New Zealand Gully, behind Rockhampton was one of Queensland's richest alluvial gold fields.


 

From the Garibaldi diggings, near Cawarral, miners gradually worked their way straight for Rockhampton, prospecting among the ranges. A place called Moonlight Terrace appears to have been the first spot where payable gold was got, somewhere in the neighbourhood of Mount Chalmers. In July, 1870, Frank Quinn obtained gold in Quinn's Gully, one of the branches of Stony Creek. He applied for a prospecting area which brought about a rush, and then Michael Duffy and party going further up the creek, found gold in another watercourse, which was named New Zealand Gully by Duffy, who came from that colony. A big rush set in from Rockhampton and the surrounding diggings, and a lot of men obtained payable claims. The sinking in New Zealand Gully was from mere scratching to about 12 ft. Most of the claims on the line bottomed on gold, from a few grains to a pennyweight to the dish. A good many other gullies and ravines in the neighbourhood were found to contain gold, and caused little rushes. There was plenty of water in New Zealand Gully at the time, and the only complaint appeared to be that the claims were too small. The place speedily assumed considerable proportions. Inside a month a thousand people were there, and in addition to hotels and stores, a theatre was erected. The gold obtained was mostly of a coarse character, the biggest slug reported for a long time being a piece weighing 5 oz.

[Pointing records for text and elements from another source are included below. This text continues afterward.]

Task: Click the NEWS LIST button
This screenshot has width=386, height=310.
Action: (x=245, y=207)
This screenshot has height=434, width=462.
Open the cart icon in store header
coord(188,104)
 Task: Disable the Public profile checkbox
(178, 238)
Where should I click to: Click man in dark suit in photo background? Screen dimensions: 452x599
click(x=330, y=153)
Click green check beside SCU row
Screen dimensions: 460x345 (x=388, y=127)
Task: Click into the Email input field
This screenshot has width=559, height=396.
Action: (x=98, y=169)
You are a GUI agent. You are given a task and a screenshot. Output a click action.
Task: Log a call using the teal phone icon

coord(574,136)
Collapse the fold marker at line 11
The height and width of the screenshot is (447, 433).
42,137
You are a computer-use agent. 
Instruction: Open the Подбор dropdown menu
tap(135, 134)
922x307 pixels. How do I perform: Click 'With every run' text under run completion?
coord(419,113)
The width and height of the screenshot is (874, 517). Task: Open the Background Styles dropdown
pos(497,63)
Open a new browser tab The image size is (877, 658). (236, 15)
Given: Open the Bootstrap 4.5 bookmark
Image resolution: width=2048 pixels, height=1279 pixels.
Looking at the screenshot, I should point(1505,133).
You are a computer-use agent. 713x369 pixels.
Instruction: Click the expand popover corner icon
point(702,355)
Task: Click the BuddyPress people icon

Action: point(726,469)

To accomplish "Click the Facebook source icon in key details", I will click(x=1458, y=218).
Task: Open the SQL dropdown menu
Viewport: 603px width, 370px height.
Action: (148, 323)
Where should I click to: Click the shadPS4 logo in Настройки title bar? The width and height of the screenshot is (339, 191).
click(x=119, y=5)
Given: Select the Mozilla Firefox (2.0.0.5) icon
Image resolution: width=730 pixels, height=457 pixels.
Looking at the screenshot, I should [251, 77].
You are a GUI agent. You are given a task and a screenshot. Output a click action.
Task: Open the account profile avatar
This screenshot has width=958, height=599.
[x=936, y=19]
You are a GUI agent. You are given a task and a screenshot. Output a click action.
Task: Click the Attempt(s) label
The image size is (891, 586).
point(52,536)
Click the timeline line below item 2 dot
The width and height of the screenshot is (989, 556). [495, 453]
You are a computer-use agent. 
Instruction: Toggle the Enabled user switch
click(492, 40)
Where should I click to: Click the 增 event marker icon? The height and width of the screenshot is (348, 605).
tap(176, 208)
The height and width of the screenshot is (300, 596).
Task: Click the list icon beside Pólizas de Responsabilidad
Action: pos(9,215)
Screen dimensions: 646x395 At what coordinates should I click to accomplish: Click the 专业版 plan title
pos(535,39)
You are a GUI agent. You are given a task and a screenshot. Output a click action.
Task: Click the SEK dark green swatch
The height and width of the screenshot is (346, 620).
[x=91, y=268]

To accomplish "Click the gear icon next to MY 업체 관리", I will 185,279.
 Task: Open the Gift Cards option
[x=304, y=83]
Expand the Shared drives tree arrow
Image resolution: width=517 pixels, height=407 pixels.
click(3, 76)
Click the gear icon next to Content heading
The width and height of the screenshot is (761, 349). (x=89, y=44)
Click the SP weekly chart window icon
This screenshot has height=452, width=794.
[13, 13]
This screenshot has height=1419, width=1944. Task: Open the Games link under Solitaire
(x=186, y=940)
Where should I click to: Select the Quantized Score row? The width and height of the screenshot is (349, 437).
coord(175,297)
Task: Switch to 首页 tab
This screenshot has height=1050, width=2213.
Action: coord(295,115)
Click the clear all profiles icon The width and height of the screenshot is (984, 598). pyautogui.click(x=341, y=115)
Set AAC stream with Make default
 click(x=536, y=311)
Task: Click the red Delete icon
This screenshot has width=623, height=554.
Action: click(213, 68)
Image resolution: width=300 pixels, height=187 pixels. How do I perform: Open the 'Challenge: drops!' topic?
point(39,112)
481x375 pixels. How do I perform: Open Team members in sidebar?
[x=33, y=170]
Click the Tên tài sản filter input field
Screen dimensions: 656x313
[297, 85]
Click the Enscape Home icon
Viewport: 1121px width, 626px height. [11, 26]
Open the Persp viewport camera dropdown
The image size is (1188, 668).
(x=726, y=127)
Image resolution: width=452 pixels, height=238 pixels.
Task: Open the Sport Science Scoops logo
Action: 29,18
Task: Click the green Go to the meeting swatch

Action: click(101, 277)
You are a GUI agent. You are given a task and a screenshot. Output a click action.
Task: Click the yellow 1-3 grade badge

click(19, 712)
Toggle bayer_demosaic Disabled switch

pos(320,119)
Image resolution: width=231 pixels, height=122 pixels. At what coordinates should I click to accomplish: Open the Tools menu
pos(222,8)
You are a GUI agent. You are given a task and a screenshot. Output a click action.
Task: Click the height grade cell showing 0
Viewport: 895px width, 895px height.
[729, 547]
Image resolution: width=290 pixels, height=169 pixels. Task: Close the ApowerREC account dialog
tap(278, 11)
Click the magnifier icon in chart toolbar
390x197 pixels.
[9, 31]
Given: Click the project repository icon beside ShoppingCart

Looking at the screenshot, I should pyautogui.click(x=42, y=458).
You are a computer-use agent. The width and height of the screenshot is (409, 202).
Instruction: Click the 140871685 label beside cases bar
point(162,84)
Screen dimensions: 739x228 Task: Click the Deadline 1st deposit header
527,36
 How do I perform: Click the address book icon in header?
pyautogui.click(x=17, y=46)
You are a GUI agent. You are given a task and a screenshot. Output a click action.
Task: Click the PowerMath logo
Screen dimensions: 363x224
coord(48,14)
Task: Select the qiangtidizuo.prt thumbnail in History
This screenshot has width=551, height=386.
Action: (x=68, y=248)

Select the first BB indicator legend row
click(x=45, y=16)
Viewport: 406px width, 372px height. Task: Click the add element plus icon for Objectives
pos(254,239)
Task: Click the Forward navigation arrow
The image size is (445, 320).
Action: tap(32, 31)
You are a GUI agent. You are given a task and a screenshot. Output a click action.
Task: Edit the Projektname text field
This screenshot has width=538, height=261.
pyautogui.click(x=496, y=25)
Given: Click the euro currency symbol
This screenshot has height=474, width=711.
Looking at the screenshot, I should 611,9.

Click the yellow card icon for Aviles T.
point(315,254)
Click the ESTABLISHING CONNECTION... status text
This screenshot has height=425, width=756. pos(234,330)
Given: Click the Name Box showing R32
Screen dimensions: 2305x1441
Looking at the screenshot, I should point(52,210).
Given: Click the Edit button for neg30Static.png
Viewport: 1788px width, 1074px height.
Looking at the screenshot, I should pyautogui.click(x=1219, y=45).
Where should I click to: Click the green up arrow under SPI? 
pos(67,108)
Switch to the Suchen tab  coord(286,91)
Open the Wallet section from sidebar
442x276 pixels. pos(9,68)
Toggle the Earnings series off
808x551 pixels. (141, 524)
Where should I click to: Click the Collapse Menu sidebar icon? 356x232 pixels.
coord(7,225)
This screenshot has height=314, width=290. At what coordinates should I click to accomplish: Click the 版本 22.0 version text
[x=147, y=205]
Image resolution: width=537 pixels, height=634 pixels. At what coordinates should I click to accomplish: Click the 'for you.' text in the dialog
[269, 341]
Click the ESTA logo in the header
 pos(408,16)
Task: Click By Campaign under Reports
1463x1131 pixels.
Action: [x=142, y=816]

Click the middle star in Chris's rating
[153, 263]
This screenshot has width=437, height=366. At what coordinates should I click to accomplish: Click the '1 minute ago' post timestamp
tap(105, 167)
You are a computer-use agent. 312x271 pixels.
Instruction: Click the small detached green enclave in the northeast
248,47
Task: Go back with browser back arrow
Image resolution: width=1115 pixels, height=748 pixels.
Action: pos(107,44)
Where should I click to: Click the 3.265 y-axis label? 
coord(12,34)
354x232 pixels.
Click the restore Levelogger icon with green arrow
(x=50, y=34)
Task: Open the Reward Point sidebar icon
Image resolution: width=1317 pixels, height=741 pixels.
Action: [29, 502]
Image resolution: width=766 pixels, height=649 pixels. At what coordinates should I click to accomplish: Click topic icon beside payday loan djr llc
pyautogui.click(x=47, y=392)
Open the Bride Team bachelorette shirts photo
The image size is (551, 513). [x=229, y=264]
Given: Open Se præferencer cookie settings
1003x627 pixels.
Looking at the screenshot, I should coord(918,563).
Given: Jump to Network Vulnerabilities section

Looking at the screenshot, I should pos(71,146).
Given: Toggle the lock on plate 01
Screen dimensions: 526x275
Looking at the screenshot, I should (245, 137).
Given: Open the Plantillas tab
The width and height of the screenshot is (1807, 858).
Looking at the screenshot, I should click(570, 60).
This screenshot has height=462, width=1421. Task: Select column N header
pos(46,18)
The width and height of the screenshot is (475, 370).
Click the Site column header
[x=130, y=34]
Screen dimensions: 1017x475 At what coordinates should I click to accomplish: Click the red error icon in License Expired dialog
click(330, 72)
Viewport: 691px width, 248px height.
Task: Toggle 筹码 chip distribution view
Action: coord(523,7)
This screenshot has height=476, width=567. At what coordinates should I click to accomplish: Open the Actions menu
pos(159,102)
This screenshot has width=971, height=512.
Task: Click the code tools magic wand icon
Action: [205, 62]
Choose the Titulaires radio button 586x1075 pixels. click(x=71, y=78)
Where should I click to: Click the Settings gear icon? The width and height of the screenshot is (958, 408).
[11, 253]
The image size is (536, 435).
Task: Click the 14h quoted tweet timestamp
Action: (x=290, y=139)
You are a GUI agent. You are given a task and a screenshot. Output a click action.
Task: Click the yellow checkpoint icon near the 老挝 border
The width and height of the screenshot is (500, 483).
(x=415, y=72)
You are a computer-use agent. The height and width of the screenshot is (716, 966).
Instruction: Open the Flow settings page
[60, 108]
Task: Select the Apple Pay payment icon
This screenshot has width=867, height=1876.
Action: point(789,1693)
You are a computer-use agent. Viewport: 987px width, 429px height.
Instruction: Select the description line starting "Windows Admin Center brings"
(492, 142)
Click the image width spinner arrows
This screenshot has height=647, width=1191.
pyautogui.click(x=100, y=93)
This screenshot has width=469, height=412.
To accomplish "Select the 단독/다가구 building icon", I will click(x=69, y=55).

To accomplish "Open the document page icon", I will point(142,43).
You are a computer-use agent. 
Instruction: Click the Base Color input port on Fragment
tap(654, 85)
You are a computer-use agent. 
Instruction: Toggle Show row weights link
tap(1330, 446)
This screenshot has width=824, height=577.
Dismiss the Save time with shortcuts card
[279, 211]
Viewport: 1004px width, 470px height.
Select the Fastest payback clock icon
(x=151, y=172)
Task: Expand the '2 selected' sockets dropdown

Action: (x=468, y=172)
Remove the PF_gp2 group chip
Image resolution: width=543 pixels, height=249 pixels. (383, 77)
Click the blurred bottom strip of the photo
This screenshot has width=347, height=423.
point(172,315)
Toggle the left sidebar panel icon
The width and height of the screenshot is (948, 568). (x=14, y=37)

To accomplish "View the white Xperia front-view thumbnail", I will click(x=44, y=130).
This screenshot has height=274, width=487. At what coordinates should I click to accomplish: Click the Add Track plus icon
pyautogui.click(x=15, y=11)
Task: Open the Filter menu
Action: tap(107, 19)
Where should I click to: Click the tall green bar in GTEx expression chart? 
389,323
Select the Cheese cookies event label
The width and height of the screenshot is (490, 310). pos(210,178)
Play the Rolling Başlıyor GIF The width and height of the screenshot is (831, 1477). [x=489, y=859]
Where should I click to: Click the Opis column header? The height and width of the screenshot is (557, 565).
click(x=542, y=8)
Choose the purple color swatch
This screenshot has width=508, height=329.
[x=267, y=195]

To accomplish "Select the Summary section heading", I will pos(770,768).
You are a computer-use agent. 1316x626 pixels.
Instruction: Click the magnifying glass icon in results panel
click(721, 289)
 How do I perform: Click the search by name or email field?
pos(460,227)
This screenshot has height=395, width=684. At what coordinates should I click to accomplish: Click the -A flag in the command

The best of the claims enabled men to earn from (8 to (12 per week each, but of course there were a good many claims in which the diggers did not make wages.

A number of quartz veins were opened, and a lot of gold got from the casing and loose rubble. Johnson and party were particularly fortunate in this kind of mining, as in one day they obtained between four and five pannikins of gold. Indeed, several claims won a lot of gold this way. Among the first reefs laid off were the Exhibition, Last Chance, Honest Bob, Fielder's Victoria, and Keppel Bay  View. The opinion was soon formed that rich reefs permeated the hills and would be of lasting benefit to Rockhampton. That opinion persists to the present day. It is worthy of remark that after thirty two years of fossicking, New Zealand Gully and the surrounding gullies still continue to yield small patches of gold to the steady fossicker. There were various rushes about Stony Creek, including one to near Balnagowan; in fact, a little gold seemed to be found all over that portion of the district.